Records from a data collection:
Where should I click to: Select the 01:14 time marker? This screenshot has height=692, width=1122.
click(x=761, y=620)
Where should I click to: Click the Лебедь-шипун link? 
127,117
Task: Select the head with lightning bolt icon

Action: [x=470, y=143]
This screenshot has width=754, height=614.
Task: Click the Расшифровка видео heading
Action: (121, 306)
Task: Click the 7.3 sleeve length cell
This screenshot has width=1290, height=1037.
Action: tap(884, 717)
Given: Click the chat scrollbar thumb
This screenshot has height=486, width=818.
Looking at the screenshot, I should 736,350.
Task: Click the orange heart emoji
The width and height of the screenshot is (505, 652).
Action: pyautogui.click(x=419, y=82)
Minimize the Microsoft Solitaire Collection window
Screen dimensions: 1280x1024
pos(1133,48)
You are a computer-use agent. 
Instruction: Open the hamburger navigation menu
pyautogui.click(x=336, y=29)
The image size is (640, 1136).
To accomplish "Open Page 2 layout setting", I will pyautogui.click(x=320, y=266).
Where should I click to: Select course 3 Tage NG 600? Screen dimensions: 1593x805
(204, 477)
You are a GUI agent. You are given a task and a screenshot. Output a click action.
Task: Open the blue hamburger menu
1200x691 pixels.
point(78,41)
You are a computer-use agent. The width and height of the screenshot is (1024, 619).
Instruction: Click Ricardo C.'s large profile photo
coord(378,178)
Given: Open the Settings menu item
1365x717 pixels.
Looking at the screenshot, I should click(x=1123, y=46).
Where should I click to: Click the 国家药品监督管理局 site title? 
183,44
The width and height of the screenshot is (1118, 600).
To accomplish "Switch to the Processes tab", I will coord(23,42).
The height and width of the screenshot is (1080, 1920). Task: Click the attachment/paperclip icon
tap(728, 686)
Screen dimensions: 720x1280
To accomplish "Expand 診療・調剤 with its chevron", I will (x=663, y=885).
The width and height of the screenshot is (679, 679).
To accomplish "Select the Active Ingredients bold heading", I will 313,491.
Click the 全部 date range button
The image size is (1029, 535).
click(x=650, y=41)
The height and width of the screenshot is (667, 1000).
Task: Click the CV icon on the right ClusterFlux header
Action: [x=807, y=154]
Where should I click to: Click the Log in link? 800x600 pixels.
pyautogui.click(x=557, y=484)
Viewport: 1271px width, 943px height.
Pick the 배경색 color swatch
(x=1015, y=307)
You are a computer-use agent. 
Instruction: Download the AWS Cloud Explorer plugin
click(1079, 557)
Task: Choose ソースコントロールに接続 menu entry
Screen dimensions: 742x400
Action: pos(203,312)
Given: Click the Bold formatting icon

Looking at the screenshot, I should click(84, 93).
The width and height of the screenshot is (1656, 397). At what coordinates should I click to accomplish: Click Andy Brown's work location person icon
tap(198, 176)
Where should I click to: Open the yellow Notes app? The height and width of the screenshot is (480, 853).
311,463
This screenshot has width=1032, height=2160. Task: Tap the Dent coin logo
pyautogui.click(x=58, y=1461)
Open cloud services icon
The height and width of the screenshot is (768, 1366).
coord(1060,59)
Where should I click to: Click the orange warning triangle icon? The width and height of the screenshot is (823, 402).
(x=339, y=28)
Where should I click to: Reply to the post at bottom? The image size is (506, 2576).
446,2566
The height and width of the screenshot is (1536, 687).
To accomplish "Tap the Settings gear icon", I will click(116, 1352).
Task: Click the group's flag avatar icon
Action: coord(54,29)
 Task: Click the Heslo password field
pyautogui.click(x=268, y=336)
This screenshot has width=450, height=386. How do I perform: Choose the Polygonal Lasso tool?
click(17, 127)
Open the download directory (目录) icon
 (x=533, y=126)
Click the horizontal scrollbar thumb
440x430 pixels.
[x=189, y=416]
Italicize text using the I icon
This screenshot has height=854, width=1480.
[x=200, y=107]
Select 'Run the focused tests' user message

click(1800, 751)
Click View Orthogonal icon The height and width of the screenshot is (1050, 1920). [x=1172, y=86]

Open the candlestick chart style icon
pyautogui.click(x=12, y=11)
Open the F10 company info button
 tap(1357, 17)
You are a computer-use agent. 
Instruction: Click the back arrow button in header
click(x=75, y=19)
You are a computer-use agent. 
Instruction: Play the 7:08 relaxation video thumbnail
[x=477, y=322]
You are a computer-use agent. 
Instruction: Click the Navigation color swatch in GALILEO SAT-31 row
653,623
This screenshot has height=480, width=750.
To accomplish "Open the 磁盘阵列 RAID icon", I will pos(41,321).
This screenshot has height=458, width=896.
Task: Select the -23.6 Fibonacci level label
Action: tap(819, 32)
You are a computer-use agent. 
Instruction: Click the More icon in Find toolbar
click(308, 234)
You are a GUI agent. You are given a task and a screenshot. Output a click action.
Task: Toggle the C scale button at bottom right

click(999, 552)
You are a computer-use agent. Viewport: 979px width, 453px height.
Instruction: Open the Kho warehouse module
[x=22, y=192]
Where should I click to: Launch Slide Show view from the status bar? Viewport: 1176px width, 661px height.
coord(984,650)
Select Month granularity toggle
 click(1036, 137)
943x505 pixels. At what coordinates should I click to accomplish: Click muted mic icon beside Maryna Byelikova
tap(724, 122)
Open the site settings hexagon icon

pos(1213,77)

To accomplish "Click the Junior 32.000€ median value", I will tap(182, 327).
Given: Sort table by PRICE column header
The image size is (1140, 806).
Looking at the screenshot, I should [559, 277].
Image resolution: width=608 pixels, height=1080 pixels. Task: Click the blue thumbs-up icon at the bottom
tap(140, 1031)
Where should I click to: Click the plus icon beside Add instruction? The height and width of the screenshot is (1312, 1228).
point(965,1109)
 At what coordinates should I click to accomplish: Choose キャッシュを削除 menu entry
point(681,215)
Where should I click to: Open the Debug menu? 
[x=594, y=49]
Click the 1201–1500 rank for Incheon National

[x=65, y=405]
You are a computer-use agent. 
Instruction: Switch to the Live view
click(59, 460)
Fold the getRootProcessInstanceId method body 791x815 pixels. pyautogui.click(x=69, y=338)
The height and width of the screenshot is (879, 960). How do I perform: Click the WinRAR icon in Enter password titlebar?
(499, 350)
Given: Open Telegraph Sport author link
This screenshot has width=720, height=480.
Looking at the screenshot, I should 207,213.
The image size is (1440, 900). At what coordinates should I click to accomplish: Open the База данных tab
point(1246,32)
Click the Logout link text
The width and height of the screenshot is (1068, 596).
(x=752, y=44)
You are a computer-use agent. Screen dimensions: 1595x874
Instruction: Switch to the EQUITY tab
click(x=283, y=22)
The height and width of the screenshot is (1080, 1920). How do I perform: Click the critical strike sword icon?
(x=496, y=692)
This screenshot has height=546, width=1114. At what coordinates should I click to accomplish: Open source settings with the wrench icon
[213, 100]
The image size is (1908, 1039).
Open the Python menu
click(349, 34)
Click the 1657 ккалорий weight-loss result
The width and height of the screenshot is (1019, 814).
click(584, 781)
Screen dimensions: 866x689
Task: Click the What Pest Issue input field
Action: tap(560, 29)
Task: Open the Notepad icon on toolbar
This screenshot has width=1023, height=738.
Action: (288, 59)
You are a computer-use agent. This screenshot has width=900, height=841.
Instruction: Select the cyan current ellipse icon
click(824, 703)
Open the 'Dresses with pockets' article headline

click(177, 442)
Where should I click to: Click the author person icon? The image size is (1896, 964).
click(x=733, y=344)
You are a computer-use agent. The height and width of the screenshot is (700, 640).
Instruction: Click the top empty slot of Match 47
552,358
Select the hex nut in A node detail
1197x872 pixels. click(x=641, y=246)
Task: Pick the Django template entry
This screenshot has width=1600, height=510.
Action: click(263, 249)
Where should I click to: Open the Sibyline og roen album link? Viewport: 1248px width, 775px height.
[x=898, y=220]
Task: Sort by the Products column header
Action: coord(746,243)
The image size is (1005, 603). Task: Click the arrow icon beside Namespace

:: Work to be completed ::
Copy, exactly and only, the lines above that begin with the one containing "Click the 全部 date range button" and finish with the one containing "Italicize text using the I icon".

:: Task answer ::
Click the 全部 date range button
The image size is (1029, 535).
click(x=650, y=41)
The height and width of the screenshot is (667, 1000).
Task: Click the CV icon on the right ClusterFlux header
Action: [x=807, y=154]
Where should I click to: Click the Log in link? 800x600 pixels.
pyautogui.click(x=557, y=484)
Viewport: 1271px width, 943px height.
Pick the 배경색 color swatch
(x=1015, y=307)
You are a computer-use agent. 
Instruction: Download the AWS Cloud Explorer plugin
click(1079, 557)
Task: Choose ソースコントロールに接続 menu entry
Screen dimensions: 742x400
Action: pos(203,312)
Given: Click the Bold formatting icon

Looking at the screenshot, I should click(84, 93).
The width and height of the screenshot is (1656, 397). At what coordinates should I click to accomplish: Click Andy Brown's work location person icon
tap(198, 176)
Where should I click to: Open the yellow Notes app? The height and width of the screenshot is (480, 853).
311,463
This screenshot has width=1032, height=2160. Task: Tap the Dent coin logo
pyautogui.click(x=58, y=1461)
Open cloud services icon
The height and width of the screenshot is (768, 1366).
coord(1060,59)
Where should I click to: Click the orange warning triangle icon? The width and height of the screenshot is (823, 402).
(x=339, y=28)
Where should I click to: Reply to the post at bottom? The image size is (506, 2576).
446,2566
The height and width of the screenshot is (1536, 687).
To accomplish "Tap the Settings gear icon", I will click(116, 1352).
Task: Click the group's flag avatar icon
Action: coord(54,29)
 Task: Click the Heslo password field
pyautogui.click(x=268, y=336)
This screenshot has width=450, height=386. How do I perform: Choose the Polygonal Lasso tool?
click(17, 127)
Open the download directory (目录) icon
 (x=533, y=126)
Click the horizontal scrollbar thumb
440x430 pixels.
[x=189, y=416]
Italicize text using the I icon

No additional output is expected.